Question

Find all complex-number solutions.$$5 y^{2}=30$$

Answer

**step1 Isolate the Squared Term**

To begin solving the equation, we need to isolate the $$y^2$$ term. We do this by dividing both sides of the equation by the coefficient of $$y^2$$, which is 5.

$$5 y^{2}=30$$

$$y^{2}=\frac{30}{5}$$

$$y^{2}=6$$

**step2 Take the Square Root**

Now that we have isolated $$y^2$$, we can find the values of $$y$$ by taking the square root of both sides of the equation. It is important to remember that when taking the square root, there will be two possible solutions: a positive root and a negative root.

$$y = \pm \sqrt{6}$$

Thus, the two solutions for $$y$$ are $$y = \sqrt{6}$$ and $$y = -\sqrt{6}$$. These are real numbers, which are a subset of complex numbers.

Alternative answer

Answer: $y = \sqrt{6}$ and $y = -\sqrt{6}$ Explain
This is a question about finding a number that, when you multiply it by itself, equals another number (which we call a square root!) and also remembering that real numbers are a type of complex number. . The solving step is:

First, we have the problem $5 y^{2}=30$.
Imagine we have 5 groups of "y squared" and all those groups together make 30. To find out what just *one* "y squared" is, we need to divide 30 by 5.
So, $y^{2} = 30 \div 5$.
That means $y^{2} = 6$.

Now, we need to find what number, when you multiply it by itself, gives you 6.
This is what we call finding the square root!
There are two numbers that work:
1. The positive number whose square is 6, which we write as $\sqrt{6}$.
2. The negative number whose square is 6, which we write as $-\sqrt{6}$.
(Because a negative number times a negative number also gives a positive number!)

Since the question asks for "complex-number solutions" and real numbers are a special kind of complex number (where the imaginary part is zero), both $\sqrt{6}$ and $-\sqrt{6}$ are perfectly good complex-number solutions!

Alternative answer

Answer: $y = \sqrt{6}$ and $y = -\sqrt{6}$ Explain
This is a question about finding numbers that, when squared, give you another specific number, and remembering that these numbers can be part of the complex number family! . The solving step is:

First, we want to figure out what $y^2$ is all by itself.
We have $5 y^2 = 30$. This means that 5 groups of $y^2$ make 30.
To find out what one group of $y^2$ is, we can divide 30 by 5.
$30 \div 5 = 6$. So, $y^2 = 6$.

Next, we need to find a number that, when you multiply it by itself (square it), gives you 6.
We know that $2 \times 2 = 4$ and $3 \times 3 = 9$, so $y$ isn't a simple whole number.
The number that you multiply by itself to get 6 is called the square root of 6, written as $\sqrt{6}$.
So, one answer is $y = \sqrt{6}$.

But wait, there's another possibility!
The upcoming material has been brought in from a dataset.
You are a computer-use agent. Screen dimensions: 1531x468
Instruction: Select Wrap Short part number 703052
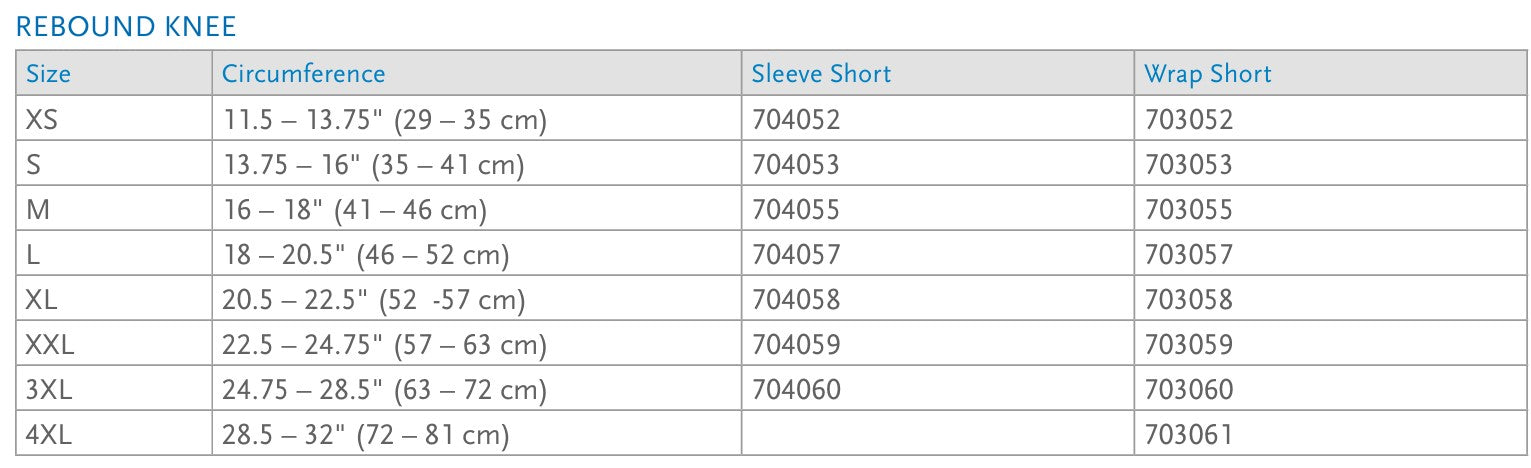pyautogui.click(x=1189, y=120)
When you multiply a negative number by itself, you also get a positive number.
For example, $(-2) \times (-2) = 4$.
So, $(-\sqrt{6}) \times (-\sqrt{6})$ also equals 6.
This means the other answer is $y = -\sqrt{6}$.
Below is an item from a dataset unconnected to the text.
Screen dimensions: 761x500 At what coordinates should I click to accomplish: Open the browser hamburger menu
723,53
Both $\sqrt{6}$ and $-\sqrt{6}$ are real numbers, and all real numbers are also considered complex numbers (they just have zero as their imaginary part!). So these are our solutions!

Alternative answer

Answer:
$y = \sqrt{6}$ and $y = -\sqrt{6}$ Explain
This is a question about <solving a simple quadratic equation involving square roots>. The solving step is:

1. The problem is $5y^2 = 30$. My first thought is to get $y^2$ all by itself.
2. To do that, I'll divide both sides of the equation by 5. So, $y^2 = 30 \div 5$, which means $y^2 = 6$.
3. Now I need to find what number, when multiplied by itself, equals 6. There are actually two numbers! One is the positive square root of 6, and the other is the negative square root of 6.
4. So, $y = \sqrt{6}$ or $y = -\sqrt{6}$. These are real numbers, and real numbers are part of the complex numbers, so we don't need to use 'i'.